──────── INPUT RECORDS ────────

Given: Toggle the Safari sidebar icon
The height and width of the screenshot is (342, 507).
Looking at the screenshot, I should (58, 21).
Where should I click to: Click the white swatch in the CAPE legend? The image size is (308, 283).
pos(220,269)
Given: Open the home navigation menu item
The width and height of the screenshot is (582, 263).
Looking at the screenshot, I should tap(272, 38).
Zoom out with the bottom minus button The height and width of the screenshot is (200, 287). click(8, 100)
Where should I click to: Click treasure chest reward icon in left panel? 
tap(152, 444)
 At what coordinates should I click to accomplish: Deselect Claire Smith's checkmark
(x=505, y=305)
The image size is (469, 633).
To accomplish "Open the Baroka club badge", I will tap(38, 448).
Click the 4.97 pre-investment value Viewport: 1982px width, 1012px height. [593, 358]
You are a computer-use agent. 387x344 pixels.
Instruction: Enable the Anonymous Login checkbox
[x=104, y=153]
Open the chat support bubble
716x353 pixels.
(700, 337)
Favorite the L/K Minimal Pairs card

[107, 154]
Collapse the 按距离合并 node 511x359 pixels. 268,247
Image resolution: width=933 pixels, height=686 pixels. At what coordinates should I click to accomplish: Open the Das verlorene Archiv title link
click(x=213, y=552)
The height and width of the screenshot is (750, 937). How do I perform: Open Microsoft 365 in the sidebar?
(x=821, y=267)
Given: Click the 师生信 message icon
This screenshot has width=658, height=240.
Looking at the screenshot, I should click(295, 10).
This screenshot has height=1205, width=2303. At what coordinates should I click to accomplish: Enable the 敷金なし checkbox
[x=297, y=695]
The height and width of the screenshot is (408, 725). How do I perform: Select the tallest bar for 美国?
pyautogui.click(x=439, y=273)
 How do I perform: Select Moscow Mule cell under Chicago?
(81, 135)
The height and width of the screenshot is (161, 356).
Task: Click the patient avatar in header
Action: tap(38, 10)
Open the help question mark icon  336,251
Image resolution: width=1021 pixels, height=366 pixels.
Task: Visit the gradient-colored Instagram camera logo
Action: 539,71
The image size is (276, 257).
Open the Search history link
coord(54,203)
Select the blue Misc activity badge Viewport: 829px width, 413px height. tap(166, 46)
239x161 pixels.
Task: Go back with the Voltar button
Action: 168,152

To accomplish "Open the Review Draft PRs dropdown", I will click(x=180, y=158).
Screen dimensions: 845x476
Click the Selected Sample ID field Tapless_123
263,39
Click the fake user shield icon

────────

TASK REQUIREMENTS
In the answer, return exactly the lines from the line containing "Click the Selected" to the end of the records above, and no others.

RESPONSE TO THIS TASK
Click the Selected Sample ID field Tapless_123
263,39
Click the fake user shield icon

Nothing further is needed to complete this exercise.